*** Supplied material Section Begins ***

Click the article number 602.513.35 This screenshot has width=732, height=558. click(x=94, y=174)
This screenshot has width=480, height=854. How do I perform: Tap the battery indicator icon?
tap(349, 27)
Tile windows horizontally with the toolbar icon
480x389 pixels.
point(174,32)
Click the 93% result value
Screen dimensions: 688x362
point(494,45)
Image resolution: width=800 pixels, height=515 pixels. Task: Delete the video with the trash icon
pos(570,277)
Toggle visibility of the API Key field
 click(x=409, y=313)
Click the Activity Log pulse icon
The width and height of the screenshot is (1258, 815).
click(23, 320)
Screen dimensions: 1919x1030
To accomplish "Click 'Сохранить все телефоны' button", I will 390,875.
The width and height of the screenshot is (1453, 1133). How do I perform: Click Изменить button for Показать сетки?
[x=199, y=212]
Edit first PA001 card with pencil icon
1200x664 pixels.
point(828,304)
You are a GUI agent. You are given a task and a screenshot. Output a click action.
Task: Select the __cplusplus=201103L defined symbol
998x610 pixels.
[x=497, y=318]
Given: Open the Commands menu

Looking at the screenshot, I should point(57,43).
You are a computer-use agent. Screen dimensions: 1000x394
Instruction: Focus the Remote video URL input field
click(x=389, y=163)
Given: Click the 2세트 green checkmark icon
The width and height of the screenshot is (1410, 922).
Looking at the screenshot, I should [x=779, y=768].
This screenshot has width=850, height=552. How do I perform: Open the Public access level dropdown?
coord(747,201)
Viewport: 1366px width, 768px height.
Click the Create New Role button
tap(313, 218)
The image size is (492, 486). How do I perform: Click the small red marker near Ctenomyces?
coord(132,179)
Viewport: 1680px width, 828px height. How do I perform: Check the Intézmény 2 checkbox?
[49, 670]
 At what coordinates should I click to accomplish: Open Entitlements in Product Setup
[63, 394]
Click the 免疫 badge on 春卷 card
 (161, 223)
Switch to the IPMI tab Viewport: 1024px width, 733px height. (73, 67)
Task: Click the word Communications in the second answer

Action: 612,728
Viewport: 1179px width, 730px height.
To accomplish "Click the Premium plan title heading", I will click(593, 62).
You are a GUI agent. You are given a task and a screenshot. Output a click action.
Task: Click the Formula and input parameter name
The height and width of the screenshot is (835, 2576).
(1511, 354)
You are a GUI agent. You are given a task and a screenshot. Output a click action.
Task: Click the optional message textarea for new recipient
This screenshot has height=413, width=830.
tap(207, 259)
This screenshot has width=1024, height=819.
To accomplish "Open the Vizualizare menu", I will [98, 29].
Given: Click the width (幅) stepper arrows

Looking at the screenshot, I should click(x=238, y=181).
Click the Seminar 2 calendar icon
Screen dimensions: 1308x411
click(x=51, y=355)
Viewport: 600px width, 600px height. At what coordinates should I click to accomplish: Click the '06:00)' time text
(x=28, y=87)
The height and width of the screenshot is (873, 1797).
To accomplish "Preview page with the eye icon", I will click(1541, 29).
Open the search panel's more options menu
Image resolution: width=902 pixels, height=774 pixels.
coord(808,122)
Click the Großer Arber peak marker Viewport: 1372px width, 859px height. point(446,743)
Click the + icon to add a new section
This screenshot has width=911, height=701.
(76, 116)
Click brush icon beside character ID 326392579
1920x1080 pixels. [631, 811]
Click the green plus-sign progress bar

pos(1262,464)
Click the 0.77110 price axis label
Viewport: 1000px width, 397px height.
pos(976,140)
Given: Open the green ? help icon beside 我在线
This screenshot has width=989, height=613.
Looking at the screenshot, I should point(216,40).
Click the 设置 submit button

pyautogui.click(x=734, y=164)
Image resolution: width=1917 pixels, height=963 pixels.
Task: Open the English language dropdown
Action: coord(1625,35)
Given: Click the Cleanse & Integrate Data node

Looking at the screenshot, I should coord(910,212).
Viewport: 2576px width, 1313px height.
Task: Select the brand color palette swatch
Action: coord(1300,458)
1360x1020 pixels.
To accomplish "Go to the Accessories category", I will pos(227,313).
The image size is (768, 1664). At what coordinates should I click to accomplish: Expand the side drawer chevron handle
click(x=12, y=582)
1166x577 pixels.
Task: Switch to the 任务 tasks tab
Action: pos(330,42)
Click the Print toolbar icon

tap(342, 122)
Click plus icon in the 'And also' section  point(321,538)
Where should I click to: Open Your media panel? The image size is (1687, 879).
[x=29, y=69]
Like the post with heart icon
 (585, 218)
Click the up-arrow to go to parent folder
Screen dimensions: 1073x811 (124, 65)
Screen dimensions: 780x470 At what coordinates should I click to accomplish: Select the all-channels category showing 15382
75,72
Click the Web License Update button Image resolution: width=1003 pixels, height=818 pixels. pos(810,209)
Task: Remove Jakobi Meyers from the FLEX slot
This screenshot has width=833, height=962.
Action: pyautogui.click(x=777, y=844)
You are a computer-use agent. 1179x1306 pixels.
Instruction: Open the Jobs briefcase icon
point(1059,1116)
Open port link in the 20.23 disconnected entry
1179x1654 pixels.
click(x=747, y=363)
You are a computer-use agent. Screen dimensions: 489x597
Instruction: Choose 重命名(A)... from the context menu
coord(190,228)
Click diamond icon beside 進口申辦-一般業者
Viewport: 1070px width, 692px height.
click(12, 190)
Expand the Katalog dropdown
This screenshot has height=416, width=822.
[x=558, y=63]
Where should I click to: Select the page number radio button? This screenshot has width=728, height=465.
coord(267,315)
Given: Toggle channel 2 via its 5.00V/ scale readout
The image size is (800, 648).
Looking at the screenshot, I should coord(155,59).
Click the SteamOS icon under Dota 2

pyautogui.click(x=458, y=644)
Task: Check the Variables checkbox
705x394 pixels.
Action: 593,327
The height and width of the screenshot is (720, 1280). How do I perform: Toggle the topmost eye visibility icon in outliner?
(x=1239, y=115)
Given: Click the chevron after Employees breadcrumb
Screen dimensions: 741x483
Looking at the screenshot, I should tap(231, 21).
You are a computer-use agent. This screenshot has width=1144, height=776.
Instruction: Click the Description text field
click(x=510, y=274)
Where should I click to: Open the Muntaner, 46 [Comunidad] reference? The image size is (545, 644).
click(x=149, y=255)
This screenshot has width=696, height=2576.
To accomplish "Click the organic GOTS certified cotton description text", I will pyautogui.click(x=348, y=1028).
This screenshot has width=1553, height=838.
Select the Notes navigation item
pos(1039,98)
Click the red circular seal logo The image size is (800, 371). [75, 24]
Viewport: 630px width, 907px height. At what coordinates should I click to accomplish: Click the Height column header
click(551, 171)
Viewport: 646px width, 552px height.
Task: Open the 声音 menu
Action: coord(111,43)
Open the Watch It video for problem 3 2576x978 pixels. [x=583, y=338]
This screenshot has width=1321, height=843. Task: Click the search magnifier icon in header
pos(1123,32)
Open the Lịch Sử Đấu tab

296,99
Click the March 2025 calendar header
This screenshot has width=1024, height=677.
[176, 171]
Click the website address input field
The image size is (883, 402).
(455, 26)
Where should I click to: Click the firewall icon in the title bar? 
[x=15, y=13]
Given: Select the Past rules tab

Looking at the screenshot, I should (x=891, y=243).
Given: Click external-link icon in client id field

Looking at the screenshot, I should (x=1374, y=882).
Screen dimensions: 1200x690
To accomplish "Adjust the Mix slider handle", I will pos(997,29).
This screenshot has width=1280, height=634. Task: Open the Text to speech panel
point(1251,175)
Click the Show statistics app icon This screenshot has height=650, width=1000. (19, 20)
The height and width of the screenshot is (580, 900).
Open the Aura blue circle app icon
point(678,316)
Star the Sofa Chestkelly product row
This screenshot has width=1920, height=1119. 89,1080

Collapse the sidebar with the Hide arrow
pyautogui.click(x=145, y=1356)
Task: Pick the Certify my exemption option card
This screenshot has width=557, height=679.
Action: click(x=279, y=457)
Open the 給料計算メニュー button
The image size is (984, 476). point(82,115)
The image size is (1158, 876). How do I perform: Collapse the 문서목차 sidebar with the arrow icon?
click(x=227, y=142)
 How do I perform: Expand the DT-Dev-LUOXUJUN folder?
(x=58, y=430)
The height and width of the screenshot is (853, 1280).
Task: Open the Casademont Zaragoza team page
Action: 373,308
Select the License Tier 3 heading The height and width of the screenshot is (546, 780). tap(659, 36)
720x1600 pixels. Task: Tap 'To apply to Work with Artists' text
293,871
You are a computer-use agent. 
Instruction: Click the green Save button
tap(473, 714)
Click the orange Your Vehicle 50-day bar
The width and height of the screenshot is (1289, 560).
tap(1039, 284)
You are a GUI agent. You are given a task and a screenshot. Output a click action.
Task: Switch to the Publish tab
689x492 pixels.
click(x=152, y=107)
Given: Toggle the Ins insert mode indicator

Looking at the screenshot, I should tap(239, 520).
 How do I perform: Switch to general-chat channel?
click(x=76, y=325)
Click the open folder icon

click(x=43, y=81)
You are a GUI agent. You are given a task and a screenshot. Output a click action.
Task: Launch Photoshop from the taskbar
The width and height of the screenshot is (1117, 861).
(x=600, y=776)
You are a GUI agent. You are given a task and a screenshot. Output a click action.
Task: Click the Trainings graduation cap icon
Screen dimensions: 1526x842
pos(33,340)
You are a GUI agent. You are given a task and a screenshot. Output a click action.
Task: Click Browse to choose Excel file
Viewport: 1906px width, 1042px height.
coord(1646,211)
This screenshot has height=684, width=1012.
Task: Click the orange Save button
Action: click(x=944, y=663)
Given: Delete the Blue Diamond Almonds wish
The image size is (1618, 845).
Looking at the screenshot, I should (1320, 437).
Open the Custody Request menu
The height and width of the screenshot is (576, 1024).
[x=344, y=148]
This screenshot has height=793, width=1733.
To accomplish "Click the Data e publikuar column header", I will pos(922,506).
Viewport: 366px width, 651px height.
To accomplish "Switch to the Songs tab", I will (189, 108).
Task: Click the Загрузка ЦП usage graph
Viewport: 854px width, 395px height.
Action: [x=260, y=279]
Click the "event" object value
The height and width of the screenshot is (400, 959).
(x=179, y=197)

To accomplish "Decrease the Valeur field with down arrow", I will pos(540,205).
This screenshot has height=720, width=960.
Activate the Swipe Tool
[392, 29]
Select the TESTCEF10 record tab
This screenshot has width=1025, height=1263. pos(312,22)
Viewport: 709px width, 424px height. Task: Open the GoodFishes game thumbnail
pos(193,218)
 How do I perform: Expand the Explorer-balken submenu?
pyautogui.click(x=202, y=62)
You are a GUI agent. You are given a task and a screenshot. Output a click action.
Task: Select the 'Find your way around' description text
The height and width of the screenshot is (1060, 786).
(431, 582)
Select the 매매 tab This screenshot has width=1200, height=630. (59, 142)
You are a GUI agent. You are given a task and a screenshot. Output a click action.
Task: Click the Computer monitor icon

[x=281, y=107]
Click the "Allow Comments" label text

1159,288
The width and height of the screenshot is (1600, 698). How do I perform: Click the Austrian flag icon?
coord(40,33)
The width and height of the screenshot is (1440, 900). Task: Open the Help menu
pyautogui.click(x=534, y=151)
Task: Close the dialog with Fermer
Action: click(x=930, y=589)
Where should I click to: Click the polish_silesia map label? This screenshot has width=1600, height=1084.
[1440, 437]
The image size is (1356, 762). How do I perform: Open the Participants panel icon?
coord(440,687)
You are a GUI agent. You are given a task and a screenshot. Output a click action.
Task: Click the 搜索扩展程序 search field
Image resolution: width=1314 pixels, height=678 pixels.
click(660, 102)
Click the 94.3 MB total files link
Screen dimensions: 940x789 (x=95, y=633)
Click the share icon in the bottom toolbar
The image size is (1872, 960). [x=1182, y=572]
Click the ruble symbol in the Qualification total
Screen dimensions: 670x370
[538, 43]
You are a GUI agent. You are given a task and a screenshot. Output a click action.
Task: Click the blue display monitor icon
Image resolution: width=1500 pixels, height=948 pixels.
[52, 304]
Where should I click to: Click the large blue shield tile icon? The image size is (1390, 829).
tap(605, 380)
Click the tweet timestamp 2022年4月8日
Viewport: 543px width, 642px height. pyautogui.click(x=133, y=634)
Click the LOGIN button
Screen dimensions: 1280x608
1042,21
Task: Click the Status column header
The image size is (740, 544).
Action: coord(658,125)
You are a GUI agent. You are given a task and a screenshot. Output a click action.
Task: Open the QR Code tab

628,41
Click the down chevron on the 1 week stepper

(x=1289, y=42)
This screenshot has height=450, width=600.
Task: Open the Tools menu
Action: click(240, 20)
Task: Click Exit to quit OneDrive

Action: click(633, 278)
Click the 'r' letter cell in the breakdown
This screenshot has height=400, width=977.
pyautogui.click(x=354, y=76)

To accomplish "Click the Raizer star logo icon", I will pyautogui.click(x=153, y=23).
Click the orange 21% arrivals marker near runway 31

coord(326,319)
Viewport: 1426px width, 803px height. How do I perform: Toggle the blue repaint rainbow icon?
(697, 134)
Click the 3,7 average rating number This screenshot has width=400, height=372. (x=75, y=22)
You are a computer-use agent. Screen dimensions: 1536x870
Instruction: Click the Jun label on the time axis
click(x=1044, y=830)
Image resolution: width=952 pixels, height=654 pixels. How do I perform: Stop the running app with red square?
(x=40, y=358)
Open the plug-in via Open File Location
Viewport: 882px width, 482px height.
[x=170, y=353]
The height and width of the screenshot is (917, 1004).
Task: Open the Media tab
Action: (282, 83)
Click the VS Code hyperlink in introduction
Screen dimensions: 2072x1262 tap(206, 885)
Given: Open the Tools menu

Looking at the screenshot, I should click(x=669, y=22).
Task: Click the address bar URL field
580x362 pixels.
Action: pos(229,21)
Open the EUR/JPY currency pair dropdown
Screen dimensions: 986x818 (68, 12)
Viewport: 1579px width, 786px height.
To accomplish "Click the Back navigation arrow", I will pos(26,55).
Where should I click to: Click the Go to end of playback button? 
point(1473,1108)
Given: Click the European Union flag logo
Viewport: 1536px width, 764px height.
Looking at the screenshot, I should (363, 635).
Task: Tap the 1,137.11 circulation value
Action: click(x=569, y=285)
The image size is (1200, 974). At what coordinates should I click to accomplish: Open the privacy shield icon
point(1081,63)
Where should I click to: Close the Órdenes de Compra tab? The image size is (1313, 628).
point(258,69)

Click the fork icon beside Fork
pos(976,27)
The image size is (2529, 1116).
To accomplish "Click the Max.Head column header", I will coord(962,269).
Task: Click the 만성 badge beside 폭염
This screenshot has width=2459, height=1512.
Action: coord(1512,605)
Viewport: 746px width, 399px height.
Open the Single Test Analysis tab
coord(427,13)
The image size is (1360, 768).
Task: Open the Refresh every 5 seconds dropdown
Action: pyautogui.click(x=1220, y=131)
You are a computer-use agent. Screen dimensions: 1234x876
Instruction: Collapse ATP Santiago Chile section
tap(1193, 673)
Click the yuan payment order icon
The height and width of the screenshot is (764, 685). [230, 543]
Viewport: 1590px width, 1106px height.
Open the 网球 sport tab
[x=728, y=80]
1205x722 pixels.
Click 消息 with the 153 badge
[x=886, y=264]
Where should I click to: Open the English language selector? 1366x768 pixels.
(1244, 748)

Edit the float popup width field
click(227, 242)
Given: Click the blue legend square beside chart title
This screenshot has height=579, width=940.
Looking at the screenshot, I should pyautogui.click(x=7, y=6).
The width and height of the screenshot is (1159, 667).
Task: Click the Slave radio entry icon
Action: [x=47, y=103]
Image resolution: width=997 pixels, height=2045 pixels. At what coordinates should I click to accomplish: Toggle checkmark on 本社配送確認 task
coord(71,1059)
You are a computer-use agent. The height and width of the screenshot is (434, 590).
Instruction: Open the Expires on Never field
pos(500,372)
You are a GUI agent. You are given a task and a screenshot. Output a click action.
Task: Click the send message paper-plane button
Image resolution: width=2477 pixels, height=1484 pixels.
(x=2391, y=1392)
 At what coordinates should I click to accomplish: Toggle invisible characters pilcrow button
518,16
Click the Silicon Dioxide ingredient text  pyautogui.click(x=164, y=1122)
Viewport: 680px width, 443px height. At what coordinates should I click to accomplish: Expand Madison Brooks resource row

*** Supplied material Section Ends ***

Work order:
When you reach the line containing "Click the website address input field" in the data above, start copying exactly, and stop after the line containing "The height and width of the screenshot is (580, 900).".

Reply:
Click the website address input field
The image size is (883, 402).
(455, 26)
Where should I click to: Click the firewall icon in the title bar? 
[x=15, y=13]
Given: Select the Past rules tab

Looking at the screenshot, I should (x=891, y=243).
Given: Click external-link icon in client id field

Looking at the screenshot, I should (x=1374, y=882).
Screen dimensions: 1200x690
To accomplish "Adjust the Mix slider handle", I will pos(997,29).
This screenshot has width=1280, height=634. Task: Open the Text to speech panel
point(1251,175)
Click the Show statistics app icon This screenshot has height=650, width=1000. (19, 20)
The height and width of the screenshot is (580, 900).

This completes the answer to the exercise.